How to mess up your tty: (sleep 3;vi)&;vi\n<wait 5 seconds>ZZfg\n

Phong Vo[drew] kpv at ulysses.att.com
Fri Jun 28 04:17:32 AEST 1991


In article <2997.Jun2704.59.0991 at kramden.acf.nyu.edu>, brnstnd at kramden.acf.nyu.edu (Dan Bernstein) writes:
> If a vi starts up in the background while the tty is in mode X, it'll
> read mode X from the tty before it stops for background output. When you
> get out of the current application and get into vi, it'll make all sorts
> of incorrect conclusions about the tty mode based on its earlier
> reading....
Yes, this is a bad behavior for an application program that expects
to run in the foreground.
> 
> This problem appears to be buried somewhere in curses. Apparently curses
> doesn't try hard enough to make sure it's in the foreground before it
> reads the tty modes. This is true under at least SunOS, Ultrix, and
> every straight BSD machine I can find. I wonder whether it's true under
> SVR4.
As far as I can tell, all vi versions on BSD systems do their own termcap
parsing (via libtermcap.a) and their own ioctls. Only System V vi is based
on <curses>. Even in this case, the dependence on <curses> is only limited
to the terminfo and terminal control stuffs, not the higher level curses
functions that know how to deal with windows. That is, vi only calls setupterm()
to get the initial terminal states, not initscr() which, in addition to calling
setupterm(), also sets up window update stuffs and knows a little about job control.
Part of the reason is that vi does not go well with malloc. Vi also does its own
screen management which is much simpler than the <curses> model. In any case,
because of vi, a fair amount of pain was put into SysV curses so that the first
call to setupterm() will not cause any malloc().
> 
> So where is this bug? How can it be fixed? Whose fault is it, anyway?
> 
It's in the vi code. I would guess in ex.c right at the top of main() when
it tries to grab the terminal states.
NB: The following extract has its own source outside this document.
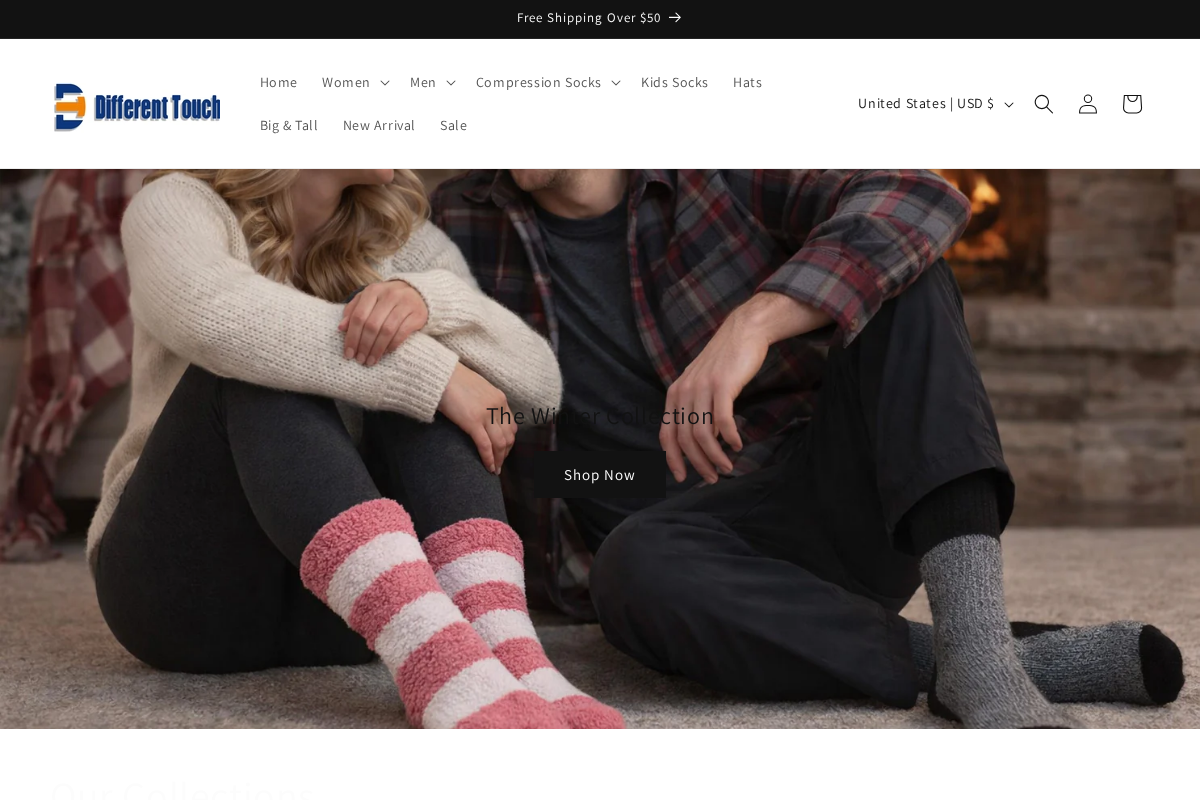Image resolution: width=1200 pixels, height=800 pixels.
Task: Click the Shop Now button
Action: 599,474
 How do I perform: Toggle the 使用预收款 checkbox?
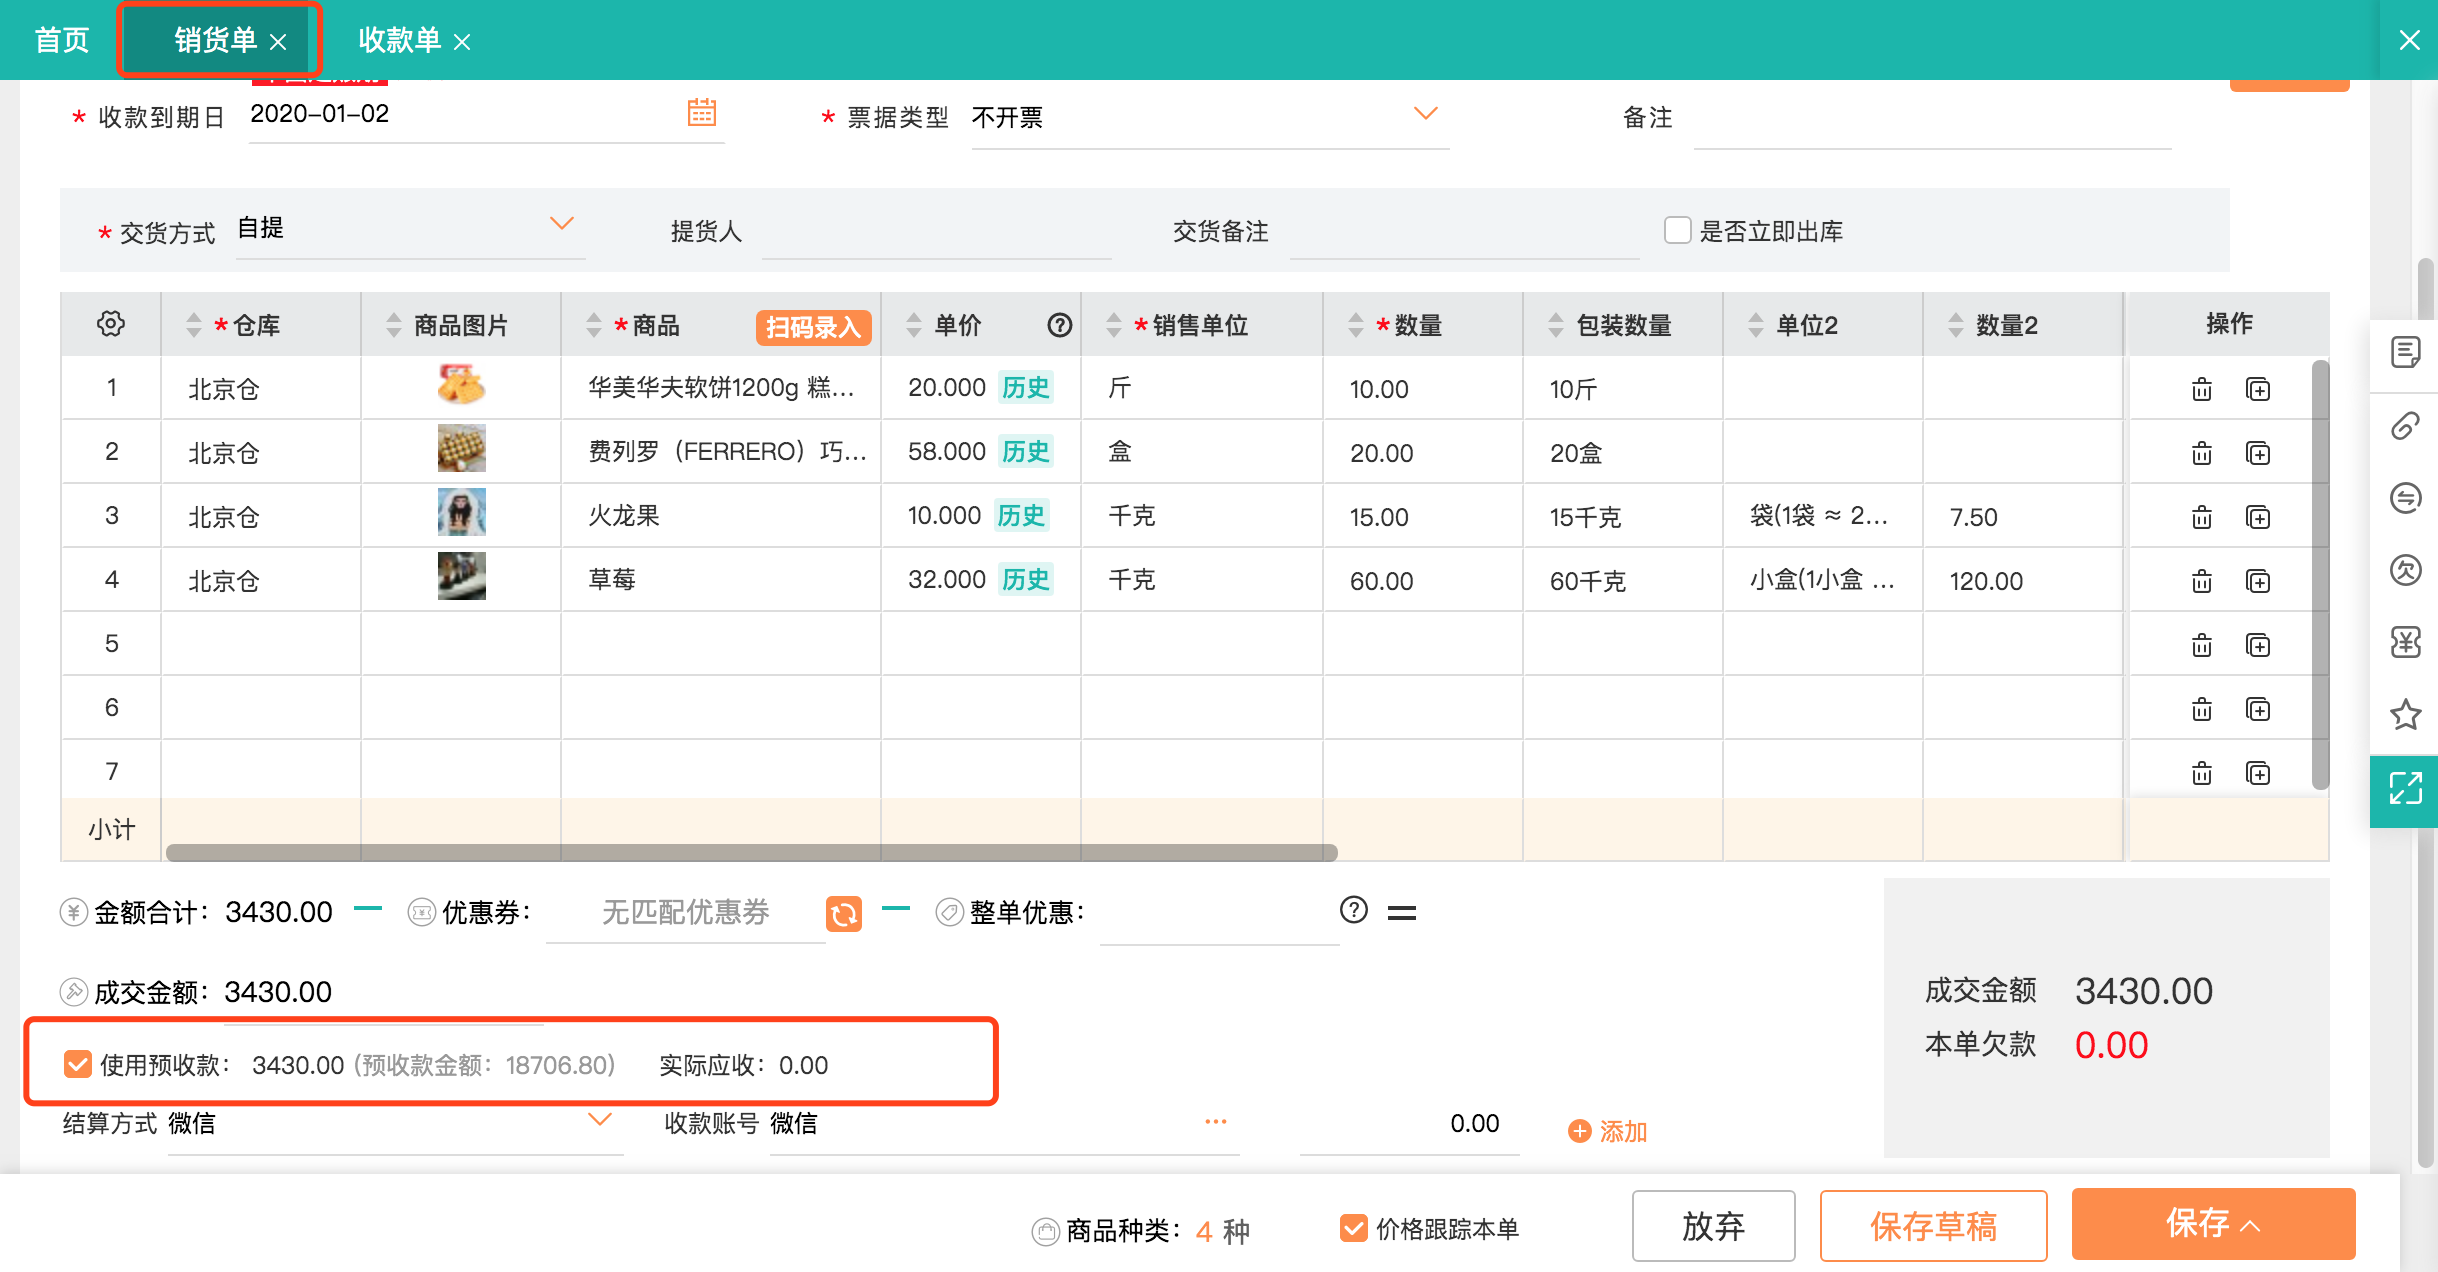pyautogui.click(x=76, y=1064)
That's when it ought to check for
foreground/background stuffs.

> I hereby retract my statement from many months back that the only
> available character-mode programs which handle job control correctly are
> (1) my pty program; (2) curses applications, such as vi. (Most other
> examples fall to even the simplest test: rn & then bg then bg then bg.)
I don't know about pty but there isn't any good reason to assume that
curses applications (of which, vi is not!) would handle job control right.
initscr() does a minimal amount of work to check for SIGTSTP but it's just
a function call that could be called anywhere within an application.
I have my own misgiving about that piece of code in initscr() anyway.
In general, I don't like a library to try to be "too smart" and assume to
do too much. Ultimately, it just gets in the way of other pieces of code
and applications have to invent ways to get around such smarty assumptions.
My largest curses-based program is IFS, a language to write
interactive applications with form/menu interfaces (there's a paper
on IFS in IEEE Software, July '90, if anyone is curious). As far as I know,
this program works perfectly with job control. In the course of its
execution, IFS may have to manage several concurrent processes which ocasionally
need to be in foreground, then go back into background. To do this,
it has to do a lot more than the <curses> handling of job control.
Finally, as long as we are talking about signal handling and curses,
if you write curses applications that may occasionally be interrupted
by signals, beware of resulting messy screens. This is because curses is based
on stdio and there is a bug in _xflsbuf() in (as far as I know) all currently
available versions of stdio that causes loss of data if write() is interrupted.
If this event happens during a wrefresh(), certain escape sequences may get lost.
Unfortunately, it's one of those things that application programmers
can do nothing about but screaming at their vendors.